Okumayı otomobil dergileriyle öğrendiğim dönemde babamın tek boynuzlu atı vardı. O zamanlar, o şeyin isminin ‘unicorn’ olduğunu bilmesem de, bahsettiğim tek boynuzlu yaratık Japonya’da doğmuş çekik gözlü bir güzeldi.
Devam eden yıllarda otomobilleri önce Türkçe, son beş altı yılda ise yabancı kaynaklardan okumaya devam ettim. Şu an geldiğim noktada her ay dördü düzenli, ikisi ise kapak konusuna bağlı olarak altı kaynağı tarıyorum. Bu okumalar aynı zamanda işimin de bir parçası olduğu için doğrusu kendimi şanslı sayıyorum.
Ne var ki… Bir noktadan sonra, tek boynuzlu atımız ile günümüzün otomobilleri arasındaki bölümde kaybolduğumu hissetmeye başladım. Bu yüzden, olaya sil baştan başlama kararı aldım ki fotoğrafta gördüğünüz kitabı koleksiyonuma katma sebebim tam olarak bu.
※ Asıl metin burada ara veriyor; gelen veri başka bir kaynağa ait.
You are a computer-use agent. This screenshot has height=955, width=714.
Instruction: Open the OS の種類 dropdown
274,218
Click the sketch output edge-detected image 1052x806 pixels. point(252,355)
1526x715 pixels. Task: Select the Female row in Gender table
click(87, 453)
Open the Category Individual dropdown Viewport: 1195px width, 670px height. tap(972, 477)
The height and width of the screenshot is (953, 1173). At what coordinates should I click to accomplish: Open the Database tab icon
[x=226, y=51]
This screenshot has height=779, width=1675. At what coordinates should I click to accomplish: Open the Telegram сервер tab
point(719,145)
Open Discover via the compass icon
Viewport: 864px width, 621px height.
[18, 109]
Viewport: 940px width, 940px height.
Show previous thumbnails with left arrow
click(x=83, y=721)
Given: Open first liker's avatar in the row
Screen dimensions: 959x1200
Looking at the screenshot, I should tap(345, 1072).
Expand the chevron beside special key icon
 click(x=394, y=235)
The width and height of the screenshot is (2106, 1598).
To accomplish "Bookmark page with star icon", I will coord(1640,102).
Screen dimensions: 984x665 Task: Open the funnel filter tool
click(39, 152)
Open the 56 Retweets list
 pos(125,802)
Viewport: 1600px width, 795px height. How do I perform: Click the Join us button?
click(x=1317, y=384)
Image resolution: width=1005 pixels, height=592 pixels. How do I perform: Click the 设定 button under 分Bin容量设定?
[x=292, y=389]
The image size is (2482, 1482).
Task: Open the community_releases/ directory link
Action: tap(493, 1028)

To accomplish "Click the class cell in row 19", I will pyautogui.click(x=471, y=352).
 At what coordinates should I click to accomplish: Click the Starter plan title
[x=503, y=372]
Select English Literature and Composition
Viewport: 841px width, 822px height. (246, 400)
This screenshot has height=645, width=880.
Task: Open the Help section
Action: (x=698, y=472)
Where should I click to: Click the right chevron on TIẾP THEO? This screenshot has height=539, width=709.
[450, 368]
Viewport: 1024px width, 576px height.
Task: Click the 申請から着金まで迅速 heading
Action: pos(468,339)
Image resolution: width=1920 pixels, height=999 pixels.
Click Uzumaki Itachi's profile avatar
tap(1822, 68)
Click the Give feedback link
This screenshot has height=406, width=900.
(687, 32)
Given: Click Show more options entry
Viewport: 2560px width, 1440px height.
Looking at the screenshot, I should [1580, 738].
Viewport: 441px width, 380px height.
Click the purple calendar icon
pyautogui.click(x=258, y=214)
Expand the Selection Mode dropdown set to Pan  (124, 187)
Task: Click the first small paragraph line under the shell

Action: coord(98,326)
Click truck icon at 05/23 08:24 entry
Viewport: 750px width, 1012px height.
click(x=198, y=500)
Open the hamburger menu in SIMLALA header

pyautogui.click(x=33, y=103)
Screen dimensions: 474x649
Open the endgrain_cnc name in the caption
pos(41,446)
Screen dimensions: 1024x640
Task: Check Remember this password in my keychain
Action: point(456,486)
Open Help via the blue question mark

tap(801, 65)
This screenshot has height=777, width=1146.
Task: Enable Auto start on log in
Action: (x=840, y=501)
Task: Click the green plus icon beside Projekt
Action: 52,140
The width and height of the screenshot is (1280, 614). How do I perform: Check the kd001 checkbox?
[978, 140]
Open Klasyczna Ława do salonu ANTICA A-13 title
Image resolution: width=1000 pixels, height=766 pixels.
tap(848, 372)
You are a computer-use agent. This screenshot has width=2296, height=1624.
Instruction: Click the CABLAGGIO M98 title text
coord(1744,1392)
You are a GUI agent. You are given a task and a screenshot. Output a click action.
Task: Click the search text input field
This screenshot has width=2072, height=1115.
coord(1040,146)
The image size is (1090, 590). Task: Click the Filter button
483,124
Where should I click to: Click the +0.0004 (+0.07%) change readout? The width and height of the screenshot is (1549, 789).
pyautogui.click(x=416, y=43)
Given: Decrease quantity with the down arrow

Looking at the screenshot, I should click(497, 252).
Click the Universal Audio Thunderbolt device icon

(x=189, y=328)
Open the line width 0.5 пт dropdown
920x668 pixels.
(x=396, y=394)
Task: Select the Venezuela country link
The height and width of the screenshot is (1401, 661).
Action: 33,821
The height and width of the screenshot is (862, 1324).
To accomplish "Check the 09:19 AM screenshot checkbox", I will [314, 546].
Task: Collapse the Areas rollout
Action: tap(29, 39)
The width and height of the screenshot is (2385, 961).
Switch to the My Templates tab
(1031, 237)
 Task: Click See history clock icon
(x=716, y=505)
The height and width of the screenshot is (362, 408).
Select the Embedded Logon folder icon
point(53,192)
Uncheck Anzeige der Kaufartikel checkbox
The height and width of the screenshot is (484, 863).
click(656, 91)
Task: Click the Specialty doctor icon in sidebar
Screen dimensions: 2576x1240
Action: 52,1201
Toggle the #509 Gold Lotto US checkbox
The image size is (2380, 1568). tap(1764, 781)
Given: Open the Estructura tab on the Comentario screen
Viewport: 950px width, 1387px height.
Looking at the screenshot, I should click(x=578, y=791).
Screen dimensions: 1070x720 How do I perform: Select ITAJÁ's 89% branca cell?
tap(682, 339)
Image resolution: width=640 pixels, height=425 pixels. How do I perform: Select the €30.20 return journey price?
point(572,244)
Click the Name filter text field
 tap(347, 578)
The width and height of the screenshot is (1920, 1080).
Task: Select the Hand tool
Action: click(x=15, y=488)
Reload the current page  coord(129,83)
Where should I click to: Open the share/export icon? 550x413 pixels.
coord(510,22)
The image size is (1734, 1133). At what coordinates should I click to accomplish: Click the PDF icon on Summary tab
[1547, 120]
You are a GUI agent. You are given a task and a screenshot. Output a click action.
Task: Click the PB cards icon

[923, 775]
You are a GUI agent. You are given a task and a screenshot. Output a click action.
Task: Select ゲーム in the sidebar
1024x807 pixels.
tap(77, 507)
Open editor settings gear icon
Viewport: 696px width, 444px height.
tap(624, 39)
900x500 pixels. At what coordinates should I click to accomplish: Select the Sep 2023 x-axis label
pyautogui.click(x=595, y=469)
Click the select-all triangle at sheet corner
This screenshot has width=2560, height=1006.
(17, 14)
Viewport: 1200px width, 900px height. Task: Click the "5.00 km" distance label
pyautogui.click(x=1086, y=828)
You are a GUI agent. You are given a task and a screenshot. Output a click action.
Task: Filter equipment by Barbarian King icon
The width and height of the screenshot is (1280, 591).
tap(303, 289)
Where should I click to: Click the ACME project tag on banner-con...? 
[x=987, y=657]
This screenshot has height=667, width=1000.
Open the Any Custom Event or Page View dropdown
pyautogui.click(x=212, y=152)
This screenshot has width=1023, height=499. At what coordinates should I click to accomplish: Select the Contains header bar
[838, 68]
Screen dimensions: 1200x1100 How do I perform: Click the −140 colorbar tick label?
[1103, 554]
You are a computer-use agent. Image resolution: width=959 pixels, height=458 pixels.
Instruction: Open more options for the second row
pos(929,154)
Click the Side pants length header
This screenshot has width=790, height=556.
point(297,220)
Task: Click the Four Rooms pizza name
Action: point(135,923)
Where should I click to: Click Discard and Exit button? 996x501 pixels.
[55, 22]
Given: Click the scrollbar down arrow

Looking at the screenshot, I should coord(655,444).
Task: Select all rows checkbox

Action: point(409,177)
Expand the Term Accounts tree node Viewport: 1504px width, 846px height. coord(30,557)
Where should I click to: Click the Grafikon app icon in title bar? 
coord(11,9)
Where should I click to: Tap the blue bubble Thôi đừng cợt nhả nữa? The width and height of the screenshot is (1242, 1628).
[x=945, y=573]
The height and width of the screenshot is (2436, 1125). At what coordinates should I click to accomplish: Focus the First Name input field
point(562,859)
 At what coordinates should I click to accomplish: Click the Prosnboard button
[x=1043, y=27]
Doğrusu, kitaba başladıktan sonra, ne kadar isabetli bir karar verdiğimi anladım. Şunu bir dinleyin: “Bir atın dinamik karakteriyle, bir geyiğin dinamik karakteri taban taban farklılık arz eder. Geyiğin güç kaynağı omuzları ve boynudur. At ise gücünü sağrısından (arka aksından) alır. Bir atın omuzları düz ve zariftir. Tıpkı bir geyiğin sağrısı gibi… Atın silahı arka ayaklarıdır. Geyik ise boynuzlarıyla savaşır ve bu yüzden savaşmak için boyun kaslarına ihtiyaç duyar. Dolayısıyla geyikler önden çekişlidir, atlar ise bütün gücünü arkadan alan ve diğer ekipmanlarını ön kısımda taşıyan sportif araçlardır.”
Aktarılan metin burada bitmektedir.